5. A welding nozzle for welding medium and thick plates according to claim 1, characterized in that: Two circular slots are provided on each of the two connecting frames (52), and the two ends of the support column (55) pass through the two circular slots respectively. The two ends of the support column (55) are fixedly connected to the front and rear side walls of the inner cavity of the mounting frame (54) respectively.
6. A welding nozzle for welding medium and thick plates according to claim 1, characterized in that: Both of the guide components (58) include a limiting strip and a limiting groove. The limiting strip is fixedly installed on the front side wall of the inner cavity of the connecting frame (52). The limiting groove is opened on the front of the rack (57).
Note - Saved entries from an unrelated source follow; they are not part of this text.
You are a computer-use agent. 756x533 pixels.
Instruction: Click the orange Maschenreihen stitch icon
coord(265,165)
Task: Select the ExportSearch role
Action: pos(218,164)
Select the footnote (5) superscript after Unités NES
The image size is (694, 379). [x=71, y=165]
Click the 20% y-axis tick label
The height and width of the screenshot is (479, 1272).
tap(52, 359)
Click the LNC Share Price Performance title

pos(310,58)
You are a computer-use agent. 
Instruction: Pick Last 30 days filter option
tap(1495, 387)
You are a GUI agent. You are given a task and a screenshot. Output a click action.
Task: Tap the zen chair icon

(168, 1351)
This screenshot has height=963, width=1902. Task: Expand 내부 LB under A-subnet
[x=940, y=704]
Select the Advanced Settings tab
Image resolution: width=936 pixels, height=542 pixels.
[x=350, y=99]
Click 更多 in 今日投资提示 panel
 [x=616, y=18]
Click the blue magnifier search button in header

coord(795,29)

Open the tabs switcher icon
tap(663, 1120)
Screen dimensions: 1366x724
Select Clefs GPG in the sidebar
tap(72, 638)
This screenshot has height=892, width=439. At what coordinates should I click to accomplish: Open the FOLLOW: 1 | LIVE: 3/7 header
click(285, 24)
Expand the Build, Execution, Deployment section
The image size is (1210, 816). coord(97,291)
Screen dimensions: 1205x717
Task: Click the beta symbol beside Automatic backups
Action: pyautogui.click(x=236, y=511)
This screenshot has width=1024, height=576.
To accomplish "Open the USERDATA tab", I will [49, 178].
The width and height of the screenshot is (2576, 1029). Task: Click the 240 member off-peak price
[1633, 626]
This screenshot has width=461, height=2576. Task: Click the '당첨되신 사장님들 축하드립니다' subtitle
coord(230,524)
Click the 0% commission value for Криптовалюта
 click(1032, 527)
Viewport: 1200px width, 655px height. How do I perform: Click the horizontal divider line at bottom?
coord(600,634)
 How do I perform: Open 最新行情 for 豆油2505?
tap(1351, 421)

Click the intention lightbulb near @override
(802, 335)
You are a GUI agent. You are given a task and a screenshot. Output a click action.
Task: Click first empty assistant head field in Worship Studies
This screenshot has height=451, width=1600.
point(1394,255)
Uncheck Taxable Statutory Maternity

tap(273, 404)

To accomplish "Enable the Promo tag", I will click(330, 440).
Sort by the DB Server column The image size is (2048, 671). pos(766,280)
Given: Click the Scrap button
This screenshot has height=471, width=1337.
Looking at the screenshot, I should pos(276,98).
The inner wall of the limiting groove is slidably connected to the outer surface of the limiting strip.
7. A welding nozzle for welding medium-thick plates according to claim 2, characterized in that: Both of the anti-detachment components (59) include two limiting plates, which are fixedly installed on the left and right sides of the rack (57) respectively, and the arched handle (61) is fixedly connected to the right limiting plate.
8. A welding nozzle for welding medium-thick plates according to claim 7, characterized in that: The two fixing components (60) include magnets, and the interior of the two limiting plates is provided with mounting grooves. The two magnets are respectively fixedly installed inside the mounting grooves, and the two connecting frames (52) are metal frames.